Business and Financial Law

How to File New Mexico Form PTE: Pass-Through Entity Tax Return

Learn how to file New Mexico Form PTE, from apportioning income and withholding for nonresident owners to meeting deadlines and issuing owner statements.

New Mexico Form PTE is the annual income tax return that pass-through entities use to report income earned in the state, withhold tax on nonresident owners, and optionally pay an entity-level tax on behalf of some or all owners. Every partnership, S corporation, LLC taxed as a partnership, joint venture, and certain trusts doing business in New Mexico or receiving income from New Mexico sources must file this return with the Taxation and Revenue Department. The form is due on the same date as the entity’s federal return, and all three tax components — withholding, composite, and entity-level — currently apply at a rate of 5.9 percent.

Who Files Form PTE

Any pass-through entity doing business in New Mexico must file Form PTE. The instructions define “doing business” broadly: registering in the state, transacting business in, into, or from the state, or receiving any income from property or employment within the state all trigger the requirement. That includes partnerships, joint ventures, common trust funds, limited associations, LLCs, and any other combination of persons required to file a federal partnership return.1New Mexico Taxation and Revenue Department. 2024 Instructions for PTE New Mexico Pass-Through Entities Tax Return

Not every pass-through entity files Form PTE specifically. The type of federal return the entity files determines which New Mexico return it uses. Entities that file a federal partnership return (Form 1065) use Form PTE. S corporations file Form S-Corp instead, and trusts file Form FID-1. All three returns share the same withholding and entity-level tax mechanics, but each has its own form and instructions.2New Mexico Taxation and Revenue Department. Pass-Through Entity

Sole proprietorships are not pass-through entities for New Mexico purposes and do not file Form PTE. Entities taxed as C corporations at the federal level file the corporate income and franchise tax return instead. If your LLC elected corporate tax treatment through the federal check-the-box rules, you would file as a corporation, not on Form PTE.

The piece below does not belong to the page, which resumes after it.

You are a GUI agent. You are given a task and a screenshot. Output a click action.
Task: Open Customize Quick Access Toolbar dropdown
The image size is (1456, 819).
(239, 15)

What You Need Before Starting

Completing Form PTE requires several pieces of financial and identifying information gathered before you sit down with the return:

  • Federal Form 1065 (pages 1 through 5): You must attach these pages to Form PTE. The entity’s federal taxable income serves as the starting point for calculating New Mexico net income.
  • Federal Schedules K-1: Each partner or member’s K-1 provides the breakdown of ordinary income, rental income, guaranteed payments, capital gains, dividends, and royalties that flow through to them.
  • Entity identification numbers: Both the entity’s federal EIN and its New Mexico Business Tax Identification Number (CRS number) go on the top of the form.
  • Owner information: Every owner’s name, Social Security number or EIN, mailing address, residency status, and ownership percentage. Getting residency status right is critical because it determines whether withholding applies.
  • Prior estimated payments: Records of any PTE-ES estimated tax payments already made during the year, which reduce the balance due on the final return.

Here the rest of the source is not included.